Chapman — who cut her first album in 1980 — also enjoyed success as a vocalist in the 1990s, with such AC hits as “Walk My Way” and “I Keep Coming Back To You.” This spring, she returns with a new album entitled Hearts of Glass. It’s a project that she says was a departure for her, as it marks the first time she has ever turned over the production keys solely to someone else – in this case, Sam Ashworth, a Nashville veteran who’s worked with Dierks Bentley and The Lone Bellow. She tells Billboard the idea took some getting used to.
“I’m a good old control freak,” she explains. “I wanted to make a very sparse record. I would notice going back over the years that my tendency would be to think that I was going to keep it sparse, then I would keep adding things, and I’d get attached to them. I couldn’t quite get rid of them without missing them. I was listening to The Civil Wars. I love their records that they made. I was talking to my friend Bob Harris at BBC Radio. He knew Charlie Peacock, who produced those records. He put me in touch with Charlie and he said, ‘Get him to produce for you.’”
She pursued that idea, but the timing wasn’t right. “I met with Charlie, and I was going do it with him — then his schedule changed,” she relates. But the producer had a suggestion: “He was saying, ‘You know, even though I can’t do this now — in this time frame — why don’t you talk to my son, Sam? He grew up when all these records were being made, and he knows all the tricks.”
After meeting him, Chapman found there to be a creative spark – and the two were off and running.
“I thought, ‘You know what, I’m just going to take this crazy leap,’” she recalls. “We picked out the songs together. I had some new ones and then there were these songs I really wanted to do in a much more sparse manner and just revisit them – ones like ‘Life Holds On.’ He was into that. I even let him decide what musicians were going to play on it. For me, that’s unbelievable,” she surmises.
Hearts of Glass touches on many emotions – ranging from the unbridled romanticism of “You’re Still My Valentine” to the emotional anguish of “A Child Again,” a longtime fan favorite (originally cut by Chapman on her 1990 self-titled album) about a patient in a nursing home. Chapman says that writing that one was very personal.

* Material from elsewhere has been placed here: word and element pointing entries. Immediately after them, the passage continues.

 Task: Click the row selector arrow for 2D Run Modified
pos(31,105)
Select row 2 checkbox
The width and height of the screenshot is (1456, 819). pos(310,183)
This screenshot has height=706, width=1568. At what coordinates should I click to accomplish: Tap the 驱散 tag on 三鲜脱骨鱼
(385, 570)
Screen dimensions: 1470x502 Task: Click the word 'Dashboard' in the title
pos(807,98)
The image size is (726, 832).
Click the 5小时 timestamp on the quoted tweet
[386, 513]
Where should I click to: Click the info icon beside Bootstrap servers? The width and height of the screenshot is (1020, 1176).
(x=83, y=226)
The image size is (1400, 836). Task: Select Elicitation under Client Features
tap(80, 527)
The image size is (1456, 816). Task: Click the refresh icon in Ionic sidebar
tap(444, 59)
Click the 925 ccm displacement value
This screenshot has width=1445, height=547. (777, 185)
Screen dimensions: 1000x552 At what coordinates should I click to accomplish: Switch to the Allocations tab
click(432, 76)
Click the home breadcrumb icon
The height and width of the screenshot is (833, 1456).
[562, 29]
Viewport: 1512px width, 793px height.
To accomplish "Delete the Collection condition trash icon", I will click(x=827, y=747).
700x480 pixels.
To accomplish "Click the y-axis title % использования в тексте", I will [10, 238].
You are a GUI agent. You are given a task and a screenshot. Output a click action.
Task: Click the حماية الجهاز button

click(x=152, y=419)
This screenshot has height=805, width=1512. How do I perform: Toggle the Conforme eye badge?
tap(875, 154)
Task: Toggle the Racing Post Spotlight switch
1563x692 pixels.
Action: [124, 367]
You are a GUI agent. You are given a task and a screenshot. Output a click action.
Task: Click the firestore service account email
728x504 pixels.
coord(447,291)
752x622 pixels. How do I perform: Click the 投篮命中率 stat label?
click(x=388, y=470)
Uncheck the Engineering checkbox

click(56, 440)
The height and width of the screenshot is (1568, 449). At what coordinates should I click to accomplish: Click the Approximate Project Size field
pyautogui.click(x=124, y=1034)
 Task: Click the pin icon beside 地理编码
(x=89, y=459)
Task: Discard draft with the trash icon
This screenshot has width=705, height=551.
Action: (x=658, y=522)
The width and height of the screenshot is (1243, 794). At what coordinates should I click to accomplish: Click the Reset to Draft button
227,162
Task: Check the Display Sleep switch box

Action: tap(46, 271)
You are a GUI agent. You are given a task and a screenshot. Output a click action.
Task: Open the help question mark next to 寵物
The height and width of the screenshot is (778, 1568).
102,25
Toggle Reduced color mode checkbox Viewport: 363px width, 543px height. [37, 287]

“I would go and visit my dad’s mom,” she relates. “She lived with us for a long time when I was in high school. Then, she needed to go into a nursing home. My grandmother had a really amazing mind. She read voraciously, and she was just a brilliant woman. She had all this information and she would just sit there, but her body was full of arthritis and she couldn’t barely move. She refused to exercise. She didn’t take care of herself very well, but she would write down these notebooks of all these tiny little pieces of information – like King Henry VIII’s fourth wife had mole on the back of her left knee, things like that. You’d be like, ‘Really?’ Her mind was this steel trap, but physically, she couldn’t move.”
She remembers the woman next to her in the home having significant memory issues, but a much sunnier attitude: “I just thought, ‘Okay, she doesn’t know who you are, but she’s happy.’ [Then] there’s my grandmother, who’s completely aware of everything, she’s just depressed and wants to die. That had a big effect on me. You couldn’t cheer her up. This other woman — inside of her mind, she’s running in the summer wind, she’s in this beautiful place.”
Chapman will be hitting the road to promote the new music. One stage she recently hit for the first time was that of the Grand Ole Opry. Though she isn’t a country artist per se, she said the moment gave her the same feeling that you often hear newcomers talk about.
“That was probably one of the great moments of being a musician, an artist, and a songwriter,” she raves. “There’s just a chill to walk out and stand in that spot. It’s so iconic. I felt so cared for. When you do it for the first time, they give you your own parking space. They treat you like you’re the queen coming in. They’re very, very lovely about it, they make you know that they know how special it is. It’s just incredible, and I can’t wait, I’m was so excited, and hope they’ll have me back.”